Task objective: From the data below, copy exactly the lines that lie between the one holding "This screenshot has width=721, height=845." and the one holding "You are a computer-use agent. Screen", including both, and nothing more.

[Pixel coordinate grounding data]
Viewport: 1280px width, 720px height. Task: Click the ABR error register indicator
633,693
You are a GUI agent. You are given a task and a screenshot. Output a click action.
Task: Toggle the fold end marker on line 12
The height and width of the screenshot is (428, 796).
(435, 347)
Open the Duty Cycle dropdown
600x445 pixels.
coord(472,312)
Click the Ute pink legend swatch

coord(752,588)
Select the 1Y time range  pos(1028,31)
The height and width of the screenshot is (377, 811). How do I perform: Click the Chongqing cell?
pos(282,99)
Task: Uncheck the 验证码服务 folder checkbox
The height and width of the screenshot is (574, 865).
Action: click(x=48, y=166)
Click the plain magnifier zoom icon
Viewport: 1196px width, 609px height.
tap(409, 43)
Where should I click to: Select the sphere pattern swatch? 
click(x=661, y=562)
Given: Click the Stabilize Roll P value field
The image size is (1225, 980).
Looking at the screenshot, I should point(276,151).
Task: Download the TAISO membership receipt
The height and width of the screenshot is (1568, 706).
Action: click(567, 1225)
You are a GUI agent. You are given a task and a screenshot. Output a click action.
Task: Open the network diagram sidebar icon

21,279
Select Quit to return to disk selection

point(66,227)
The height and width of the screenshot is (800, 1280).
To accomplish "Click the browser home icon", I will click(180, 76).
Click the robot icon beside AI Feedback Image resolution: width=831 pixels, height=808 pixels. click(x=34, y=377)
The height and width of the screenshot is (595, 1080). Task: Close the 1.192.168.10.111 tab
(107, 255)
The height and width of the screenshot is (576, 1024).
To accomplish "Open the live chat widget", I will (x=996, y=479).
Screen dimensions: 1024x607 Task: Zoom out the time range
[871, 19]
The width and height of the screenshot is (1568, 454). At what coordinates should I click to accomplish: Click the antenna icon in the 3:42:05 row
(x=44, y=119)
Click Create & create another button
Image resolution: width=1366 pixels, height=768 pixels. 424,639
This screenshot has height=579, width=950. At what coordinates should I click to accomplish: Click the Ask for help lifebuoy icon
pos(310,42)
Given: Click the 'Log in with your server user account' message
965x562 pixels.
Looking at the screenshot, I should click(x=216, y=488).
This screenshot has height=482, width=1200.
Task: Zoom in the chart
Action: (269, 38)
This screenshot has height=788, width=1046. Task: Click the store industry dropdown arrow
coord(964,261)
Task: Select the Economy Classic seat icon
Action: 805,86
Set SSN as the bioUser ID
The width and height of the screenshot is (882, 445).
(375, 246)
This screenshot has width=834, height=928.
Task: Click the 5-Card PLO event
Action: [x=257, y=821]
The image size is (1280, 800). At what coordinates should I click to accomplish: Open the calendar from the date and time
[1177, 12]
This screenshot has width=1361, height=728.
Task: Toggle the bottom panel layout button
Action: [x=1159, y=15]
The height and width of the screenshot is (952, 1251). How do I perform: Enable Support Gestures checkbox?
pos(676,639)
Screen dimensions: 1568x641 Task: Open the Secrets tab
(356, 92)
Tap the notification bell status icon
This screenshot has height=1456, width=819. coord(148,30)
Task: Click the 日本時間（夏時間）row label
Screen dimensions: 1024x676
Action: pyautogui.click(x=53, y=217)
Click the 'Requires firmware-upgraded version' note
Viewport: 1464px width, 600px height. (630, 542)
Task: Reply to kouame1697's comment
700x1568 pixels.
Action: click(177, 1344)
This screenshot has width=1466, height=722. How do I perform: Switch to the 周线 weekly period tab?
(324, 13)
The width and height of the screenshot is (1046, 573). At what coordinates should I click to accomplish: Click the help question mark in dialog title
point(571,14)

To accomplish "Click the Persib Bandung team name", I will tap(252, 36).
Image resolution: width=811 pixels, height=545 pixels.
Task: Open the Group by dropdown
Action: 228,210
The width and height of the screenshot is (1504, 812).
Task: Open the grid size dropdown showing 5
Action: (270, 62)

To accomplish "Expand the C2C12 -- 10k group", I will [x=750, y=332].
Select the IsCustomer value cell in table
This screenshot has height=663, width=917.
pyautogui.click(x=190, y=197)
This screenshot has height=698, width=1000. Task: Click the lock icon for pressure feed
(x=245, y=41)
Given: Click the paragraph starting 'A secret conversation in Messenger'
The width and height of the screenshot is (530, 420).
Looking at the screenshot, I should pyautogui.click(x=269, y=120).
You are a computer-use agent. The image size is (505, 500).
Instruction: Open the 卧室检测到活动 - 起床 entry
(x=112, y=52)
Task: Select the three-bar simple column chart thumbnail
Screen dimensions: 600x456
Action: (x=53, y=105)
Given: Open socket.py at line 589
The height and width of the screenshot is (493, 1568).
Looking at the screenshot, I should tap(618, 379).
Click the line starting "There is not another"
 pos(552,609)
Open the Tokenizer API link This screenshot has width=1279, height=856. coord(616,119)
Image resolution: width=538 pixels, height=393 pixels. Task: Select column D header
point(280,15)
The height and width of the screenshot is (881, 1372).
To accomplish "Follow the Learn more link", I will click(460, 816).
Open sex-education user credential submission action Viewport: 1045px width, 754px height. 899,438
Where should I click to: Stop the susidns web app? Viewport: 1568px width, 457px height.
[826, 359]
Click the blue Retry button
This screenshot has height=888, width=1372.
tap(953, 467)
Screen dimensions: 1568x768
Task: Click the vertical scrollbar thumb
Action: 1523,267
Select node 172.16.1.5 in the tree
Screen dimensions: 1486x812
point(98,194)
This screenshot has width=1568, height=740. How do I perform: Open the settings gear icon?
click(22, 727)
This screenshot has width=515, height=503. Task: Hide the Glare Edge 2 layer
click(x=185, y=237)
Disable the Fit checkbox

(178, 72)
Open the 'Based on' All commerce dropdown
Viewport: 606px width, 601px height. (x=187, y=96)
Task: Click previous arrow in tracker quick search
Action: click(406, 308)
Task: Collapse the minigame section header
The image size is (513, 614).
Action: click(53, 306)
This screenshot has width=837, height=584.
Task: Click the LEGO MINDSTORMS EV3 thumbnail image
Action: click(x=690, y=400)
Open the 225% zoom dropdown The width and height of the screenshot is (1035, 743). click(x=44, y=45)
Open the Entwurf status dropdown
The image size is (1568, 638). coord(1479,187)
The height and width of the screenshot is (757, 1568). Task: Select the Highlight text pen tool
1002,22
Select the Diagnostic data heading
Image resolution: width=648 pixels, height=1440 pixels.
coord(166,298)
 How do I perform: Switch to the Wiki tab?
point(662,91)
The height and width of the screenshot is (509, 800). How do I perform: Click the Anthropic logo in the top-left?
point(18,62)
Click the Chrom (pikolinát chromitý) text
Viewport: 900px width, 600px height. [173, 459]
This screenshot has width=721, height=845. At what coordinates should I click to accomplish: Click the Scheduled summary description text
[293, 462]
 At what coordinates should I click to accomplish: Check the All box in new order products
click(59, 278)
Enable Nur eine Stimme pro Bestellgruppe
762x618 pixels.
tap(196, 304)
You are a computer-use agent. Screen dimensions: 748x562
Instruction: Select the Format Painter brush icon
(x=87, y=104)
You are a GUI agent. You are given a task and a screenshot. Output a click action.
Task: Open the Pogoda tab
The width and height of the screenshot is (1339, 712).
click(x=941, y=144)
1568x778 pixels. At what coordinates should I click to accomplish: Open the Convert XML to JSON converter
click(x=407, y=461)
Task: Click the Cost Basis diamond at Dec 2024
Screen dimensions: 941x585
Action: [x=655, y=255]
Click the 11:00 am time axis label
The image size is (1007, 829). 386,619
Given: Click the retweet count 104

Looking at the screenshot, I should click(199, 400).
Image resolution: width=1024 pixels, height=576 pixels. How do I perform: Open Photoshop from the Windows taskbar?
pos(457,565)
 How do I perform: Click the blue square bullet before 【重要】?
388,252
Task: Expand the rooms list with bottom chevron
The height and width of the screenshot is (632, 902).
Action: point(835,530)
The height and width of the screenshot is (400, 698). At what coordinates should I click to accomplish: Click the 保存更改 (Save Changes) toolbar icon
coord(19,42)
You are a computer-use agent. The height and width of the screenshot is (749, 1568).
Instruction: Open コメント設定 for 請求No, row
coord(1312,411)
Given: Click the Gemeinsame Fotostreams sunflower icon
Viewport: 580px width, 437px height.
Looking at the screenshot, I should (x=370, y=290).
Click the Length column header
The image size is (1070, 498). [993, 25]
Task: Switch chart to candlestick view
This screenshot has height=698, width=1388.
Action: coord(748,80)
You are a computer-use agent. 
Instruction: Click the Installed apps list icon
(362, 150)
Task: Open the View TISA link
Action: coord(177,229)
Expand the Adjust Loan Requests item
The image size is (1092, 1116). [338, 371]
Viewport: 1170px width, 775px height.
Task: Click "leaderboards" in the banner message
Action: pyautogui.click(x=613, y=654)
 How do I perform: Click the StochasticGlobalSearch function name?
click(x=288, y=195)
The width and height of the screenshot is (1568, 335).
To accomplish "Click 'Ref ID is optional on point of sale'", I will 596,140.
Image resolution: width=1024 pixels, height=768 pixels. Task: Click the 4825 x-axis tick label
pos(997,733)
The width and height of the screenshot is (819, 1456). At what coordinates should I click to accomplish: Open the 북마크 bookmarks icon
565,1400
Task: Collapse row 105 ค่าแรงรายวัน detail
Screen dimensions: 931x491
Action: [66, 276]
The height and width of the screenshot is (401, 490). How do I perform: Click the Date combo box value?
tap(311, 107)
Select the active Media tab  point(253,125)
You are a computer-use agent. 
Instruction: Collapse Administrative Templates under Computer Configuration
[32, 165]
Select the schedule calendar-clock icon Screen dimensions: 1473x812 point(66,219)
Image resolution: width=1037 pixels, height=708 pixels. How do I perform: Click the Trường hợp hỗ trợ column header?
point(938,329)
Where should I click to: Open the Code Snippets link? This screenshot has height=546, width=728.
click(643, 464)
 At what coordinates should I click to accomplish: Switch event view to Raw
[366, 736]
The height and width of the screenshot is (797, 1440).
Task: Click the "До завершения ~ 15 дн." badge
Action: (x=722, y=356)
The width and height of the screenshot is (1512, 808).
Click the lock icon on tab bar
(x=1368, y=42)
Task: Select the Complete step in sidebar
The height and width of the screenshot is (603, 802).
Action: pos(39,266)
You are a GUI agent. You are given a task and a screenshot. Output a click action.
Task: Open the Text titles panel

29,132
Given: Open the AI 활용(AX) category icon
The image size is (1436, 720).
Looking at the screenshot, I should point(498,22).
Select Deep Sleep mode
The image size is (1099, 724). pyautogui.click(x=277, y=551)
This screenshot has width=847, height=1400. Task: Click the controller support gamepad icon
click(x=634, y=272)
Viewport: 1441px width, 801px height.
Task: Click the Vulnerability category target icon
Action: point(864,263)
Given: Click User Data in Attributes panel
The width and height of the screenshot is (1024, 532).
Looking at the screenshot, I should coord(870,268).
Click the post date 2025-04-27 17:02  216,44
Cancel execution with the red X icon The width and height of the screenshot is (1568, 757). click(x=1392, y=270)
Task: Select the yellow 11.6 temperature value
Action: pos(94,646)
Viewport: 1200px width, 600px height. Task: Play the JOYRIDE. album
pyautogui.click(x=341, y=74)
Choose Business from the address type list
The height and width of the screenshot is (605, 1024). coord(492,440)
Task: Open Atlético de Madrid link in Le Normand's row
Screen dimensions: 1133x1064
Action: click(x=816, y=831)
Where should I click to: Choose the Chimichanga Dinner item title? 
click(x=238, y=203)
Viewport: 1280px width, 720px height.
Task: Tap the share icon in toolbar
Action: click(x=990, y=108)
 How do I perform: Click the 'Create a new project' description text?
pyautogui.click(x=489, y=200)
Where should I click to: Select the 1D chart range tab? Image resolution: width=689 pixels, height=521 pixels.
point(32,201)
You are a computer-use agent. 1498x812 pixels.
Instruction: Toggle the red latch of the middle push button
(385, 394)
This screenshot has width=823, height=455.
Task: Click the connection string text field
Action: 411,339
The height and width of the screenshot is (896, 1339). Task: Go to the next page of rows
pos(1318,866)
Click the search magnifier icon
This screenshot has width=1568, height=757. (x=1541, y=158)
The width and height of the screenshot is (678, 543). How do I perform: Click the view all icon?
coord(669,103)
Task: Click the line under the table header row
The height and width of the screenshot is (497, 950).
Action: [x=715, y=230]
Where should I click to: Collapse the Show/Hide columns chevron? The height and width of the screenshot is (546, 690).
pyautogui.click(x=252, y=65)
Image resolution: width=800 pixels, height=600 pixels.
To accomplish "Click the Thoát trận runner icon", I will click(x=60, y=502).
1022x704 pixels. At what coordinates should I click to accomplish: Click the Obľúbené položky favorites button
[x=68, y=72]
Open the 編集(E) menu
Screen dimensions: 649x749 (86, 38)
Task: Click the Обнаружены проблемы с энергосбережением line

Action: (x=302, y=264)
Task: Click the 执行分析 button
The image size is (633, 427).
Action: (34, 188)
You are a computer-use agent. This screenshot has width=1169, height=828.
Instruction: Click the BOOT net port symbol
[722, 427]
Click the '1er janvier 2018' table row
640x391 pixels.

Exercise response:
This screenshot has width=721, height=845. At what coordinates should I click to accomplish: Click the Scheduled summary description text
[293, 462]
 At what coordinates should I click to accomplish: Check the All box in new order products
click(59, 278)
Enable Nur eine Stimme pro Bestellgruppe
762x618 pixels.
tap(196, 304)
You are a computer-use agent. Screen dimensions: 748x562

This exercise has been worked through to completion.